Mechanisms of Tolerance to Donor Antigens

The human immune system has evolved naturally to respond to challenges in a precise and controlled way. A constant balance exists to ensure an effective but not excessive response to unwanted stimuli. Many mechanisms of tolerance are, in fact, continuously used by the body to prevent reactions against self-antigens that would ultimately lead to autoimmune pathologies. It is when this balance in the immune system is disrupted that immune pathology leading to disease can occur. Many of these same mechanisms and regulatory cell populations can be harnessed to induce and maintain tolerance to alloantigens, at least in animal models.

The mechanisms identified as responsible for inducing or maintaining tolerance to donor antigens include the following:

  • Deletion of donor-reactive cells centrally in the thymus and in the periphery

  • T cell ignorance, or a state of T cell unresponsiveness that is relevant to grafts placed at “immunologically privileged” sites such as the cornea or brain

  • Exhaustion, in which the ability of donor-reactive cells to harm the allograft is eliminated as a result of overstimulation and cell death

  • Anergy, defined as a state of unresponsiveness that is refractory to further stimulation despite the continuing presence of antigen after transplantation

  • Immunoregulation—an active process whereby the immune response to an allograft is controlled by populations of regulatory immune cells

To exploit regulation of the immune response to an organ graft for therapeutic purposes, a clearer understanding of the mechanisms by which this phenomenon operates is required. Although theoretically regulation could function exclusively through a single mechanism, such as deletion of donor-reactive T cells and B cells from the repertoire (as will be discussed next), at present there is little evidence to support this as the only or even the dominant mechanism for inducing and maintaining unresponsiveness to cell and organ transplants. The more likely scenario is that different mechanisms work in concert and that distinct combinations of mechanisms are brought into play depending on donor and recipient characteristics, immunosuppression, infection, and so on, as the immune response to the transplant evolves.

Mechanisms of Tolerance Induction and Maintenance

Persistence of Donor Antigen

An overriding feature in all of the mechanisms of tolerance mentioned previously is the persistent presence of donor antigen throughout the period of tolerance in vivo . Many experimental models have established that donor antigen must be present continuously to maintain a tolerant state, before or after transplantation, irrespective of the precise mechanisms involved.
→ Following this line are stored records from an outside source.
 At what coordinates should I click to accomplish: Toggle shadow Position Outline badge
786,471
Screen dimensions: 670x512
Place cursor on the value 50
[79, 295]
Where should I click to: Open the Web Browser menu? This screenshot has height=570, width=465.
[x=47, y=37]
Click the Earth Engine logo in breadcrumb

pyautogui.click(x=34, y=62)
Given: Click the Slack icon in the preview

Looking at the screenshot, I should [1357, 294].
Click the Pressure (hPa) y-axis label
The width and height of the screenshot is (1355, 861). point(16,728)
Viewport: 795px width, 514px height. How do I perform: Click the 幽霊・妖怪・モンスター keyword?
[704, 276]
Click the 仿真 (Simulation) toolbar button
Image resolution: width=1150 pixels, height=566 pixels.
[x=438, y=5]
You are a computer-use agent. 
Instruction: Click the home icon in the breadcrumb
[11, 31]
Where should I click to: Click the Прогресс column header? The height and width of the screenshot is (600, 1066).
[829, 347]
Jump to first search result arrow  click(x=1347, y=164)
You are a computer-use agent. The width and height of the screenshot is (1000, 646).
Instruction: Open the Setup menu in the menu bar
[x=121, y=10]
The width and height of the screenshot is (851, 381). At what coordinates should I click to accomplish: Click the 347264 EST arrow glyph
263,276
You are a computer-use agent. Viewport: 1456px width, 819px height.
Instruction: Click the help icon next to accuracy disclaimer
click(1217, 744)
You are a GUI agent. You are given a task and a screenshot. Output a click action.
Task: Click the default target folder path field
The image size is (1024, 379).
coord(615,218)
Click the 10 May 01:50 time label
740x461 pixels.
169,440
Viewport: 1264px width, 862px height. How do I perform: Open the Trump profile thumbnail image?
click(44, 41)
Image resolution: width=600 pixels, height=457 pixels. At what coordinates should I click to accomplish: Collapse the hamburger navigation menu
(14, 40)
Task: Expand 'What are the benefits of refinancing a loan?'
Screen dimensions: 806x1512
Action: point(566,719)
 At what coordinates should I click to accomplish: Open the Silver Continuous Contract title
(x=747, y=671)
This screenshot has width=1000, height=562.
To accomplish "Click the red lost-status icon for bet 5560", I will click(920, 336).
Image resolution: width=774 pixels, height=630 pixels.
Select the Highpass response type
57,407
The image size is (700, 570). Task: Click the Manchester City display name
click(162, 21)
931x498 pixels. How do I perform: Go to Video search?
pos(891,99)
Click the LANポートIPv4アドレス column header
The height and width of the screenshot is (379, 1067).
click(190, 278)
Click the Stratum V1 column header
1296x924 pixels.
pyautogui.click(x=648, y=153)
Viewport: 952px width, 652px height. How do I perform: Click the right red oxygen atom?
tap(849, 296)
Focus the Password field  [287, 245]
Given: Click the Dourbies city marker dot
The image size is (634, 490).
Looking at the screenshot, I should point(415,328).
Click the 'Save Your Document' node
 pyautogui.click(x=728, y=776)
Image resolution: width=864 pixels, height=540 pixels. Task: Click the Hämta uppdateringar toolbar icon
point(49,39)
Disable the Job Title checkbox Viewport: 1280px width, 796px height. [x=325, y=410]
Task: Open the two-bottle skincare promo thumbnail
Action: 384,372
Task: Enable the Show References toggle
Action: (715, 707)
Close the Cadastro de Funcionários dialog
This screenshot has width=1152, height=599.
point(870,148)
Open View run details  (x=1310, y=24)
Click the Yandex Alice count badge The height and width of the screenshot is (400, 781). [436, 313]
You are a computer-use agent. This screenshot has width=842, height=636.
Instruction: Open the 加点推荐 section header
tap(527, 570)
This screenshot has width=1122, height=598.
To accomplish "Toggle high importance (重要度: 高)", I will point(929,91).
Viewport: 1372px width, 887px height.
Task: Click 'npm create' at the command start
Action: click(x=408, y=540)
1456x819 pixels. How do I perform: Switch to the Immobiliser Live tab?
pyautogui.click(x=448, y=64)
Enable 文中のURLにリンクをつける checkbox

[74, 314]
The source of the antigen can be donor-derived cells introduced before transplantation, as is the case in models of mixed chimerism, or the graft itself after transplantation. In the absence of antigen, tolerance is lost gradually, because the mechanisms responsible for maintaining tolerance are no longer stimulated. During the induction and maintenance phases of tolerance, the presence of alloantigen is the key factor driving the outcome. As is often the case with the immune system, the same element can influence the response both positively and negatively. In the case of donor antigen, presentation in the wrong context, such as in a proinflammatory environment as outlined previously, could lead to activation with the potential of destroying the tolerant state and triggering graft rejection, but once tolerance is established, persistence of antigen is critical for maintaining the tolerant state.